Question

Solve each inequality. Graph the solution.$$\frac{1}{4}|x-3|+2<1$$

Answer

**step1** Understanding the Problem

We are given the inequality $$\frac{1}{4}|x-3|+2<1$$. Our task is to find all the values of 'x' that make this statement true and then show these solutions on a number line.

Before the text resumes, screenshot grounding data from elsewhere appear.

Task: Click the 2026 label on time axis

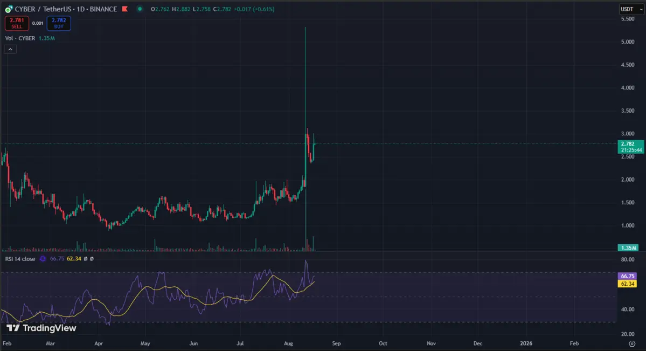Action: coord(526,343)
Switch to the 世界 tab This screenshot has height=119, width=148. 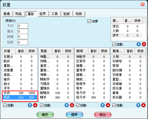(x=43, y=14)
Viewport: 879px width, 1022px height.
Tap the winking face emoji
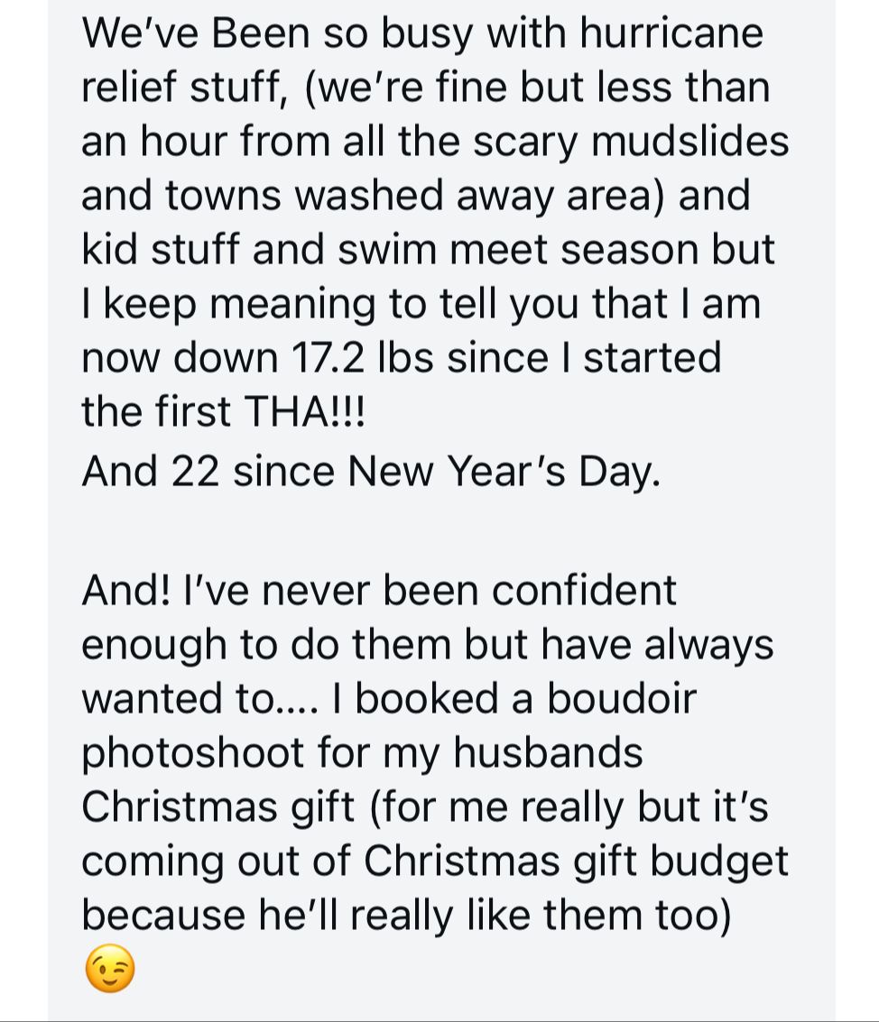coord(109,970)
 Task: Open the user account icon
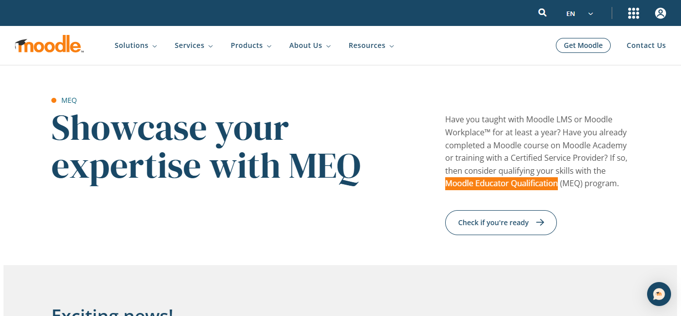click(x=661, y=13)
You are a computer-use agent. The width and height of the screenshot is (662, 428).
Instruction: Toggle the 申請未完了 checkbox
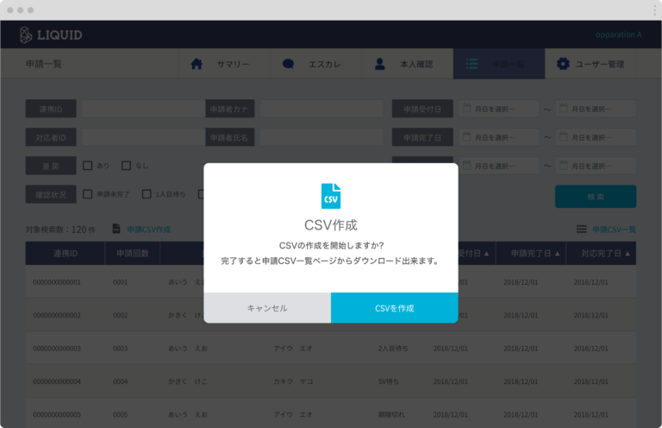tap(87, 194)
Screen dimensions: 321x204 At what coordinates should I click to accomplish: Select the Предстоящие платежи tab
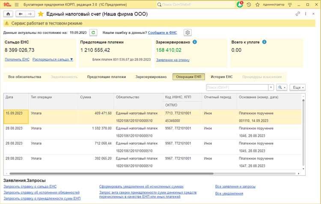pos(107,77)

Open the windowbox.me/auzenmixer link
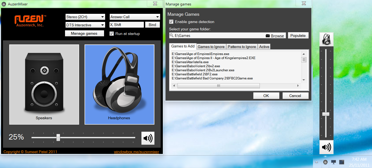136,152
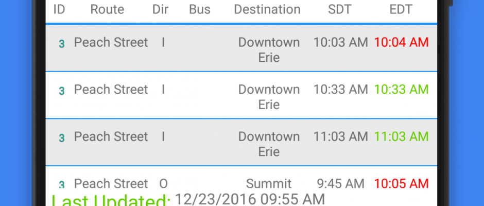Click the SDT column header

[340, 9]
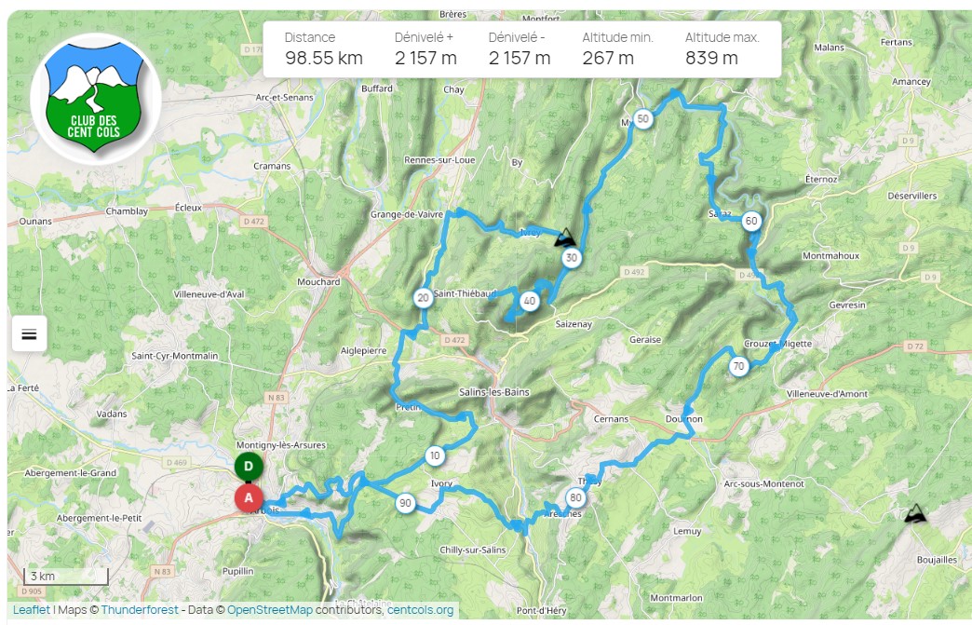
Task: Open the centcols.org link
Action: 420,609
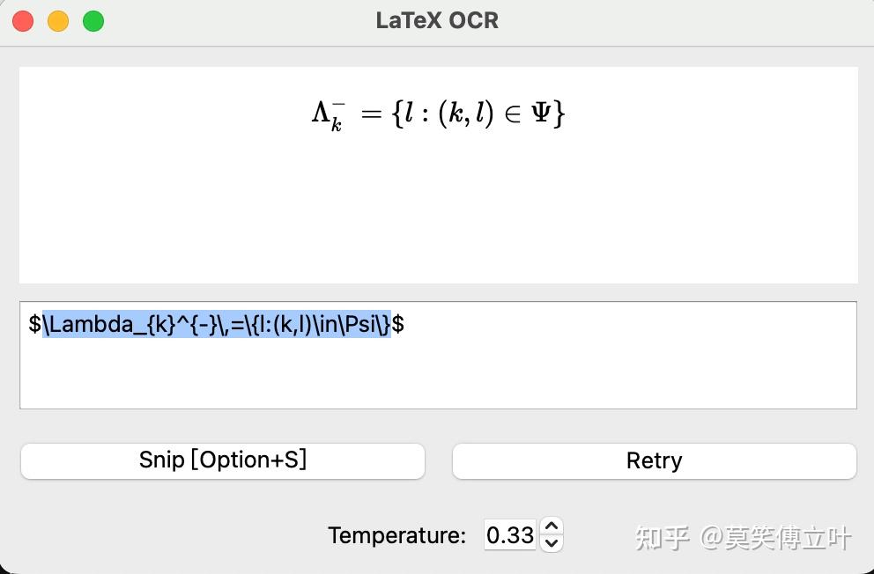Click the Snip [Option+S] button
The image size is (874, 574).
pos(222,460)
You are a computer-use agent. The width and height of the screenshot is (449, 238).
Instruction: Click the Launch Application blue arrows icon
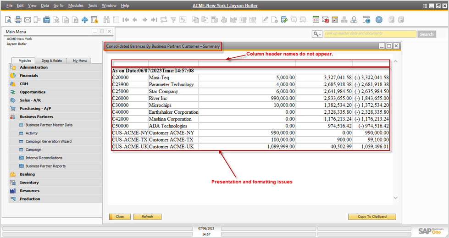pyautogui.click(x=84, y=20)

**step2** First Step to Isolate the Absolute Value Term

To start solving the inequality, we need to get the part with the absolute value, $$|x-3|$$, by itself on one side. Currently, the number 2 is being added to the term $$\frac{1}{4}|x-3|$$. To undo this addition, we subtract 2 from both sides of the inequality.
On the left side: $$\frac{1}{4}|x-3|+2-2 = \frac{1}{4}|x-3|$$
On the right side: $$1-2 = -1$$
So, the inequality now becomes: $$\frac{1}{4}|x-3| < -1$$

**step3** Second Step to Isolate the Absolute Value Term

Next, the term $$\frac{1}{4}|x-3|$$ means that $$\frac{1}{4}$$ is multiplied by $$|x-3|$$. To isolate $$|x-3|$$, we perform the opposite operation, which is multiplying by 4 (the reciprocal of $$\frac{1}{4}$$) on both sides of the inequality.
On the left side: $$4 \times \frac{1}{4}|x-3| = |x-3|$$
On the right side: $$4 \times (-1) = -4$$
So, the inequality simplifies to: $$|x-3| < -4$$

**step4** Understanding Absolute Value

The absolute value of a number represents its distance from zero on a number line. Distance can never be a negative value. It is always zero or a positive number.
For example:
The absolute value of 5 is 5 (distance from 0 is 5 units).
The absolute value of -5 is 5 (distance from 0 is 5 units).
The absolute value of 0 is 0 (distance from 0 is 0 units).
Therefore, for any number, its absolute value must always be greater than or equal to zero ($$\ge 0$$).

**step5** Determining the Solution

We have simplified the inequality to $$|x-3| < -4$$.
From the previous step, we know that the absolute value of any number, including $$|x-3|$$, must be greater than or equal to 0. This means $$|x-3|$$ can be 0, 1, 2, 3, and so on, but never a negative number.
The inequality asks for $$|x-3|$$ to be less than -4.
Since absolute values are always 0 or positive, they can never be less than a negative number like -4.
For example, 0 is not less than -4; 0 is greater than -4. Any positive number is also greater than -4.
Because there is no value of 'x' that can make a non-negative number be less than -4, there is no solution to this inequality. The solution set is empty.

**step6** Graphing the Solution

Since there are no values of 'x' that satisfy the inequality, there are no points to mark or shade on the number line. The graph of the solution is an empty number line, indicating that no real numbers meet the condition of the inequality.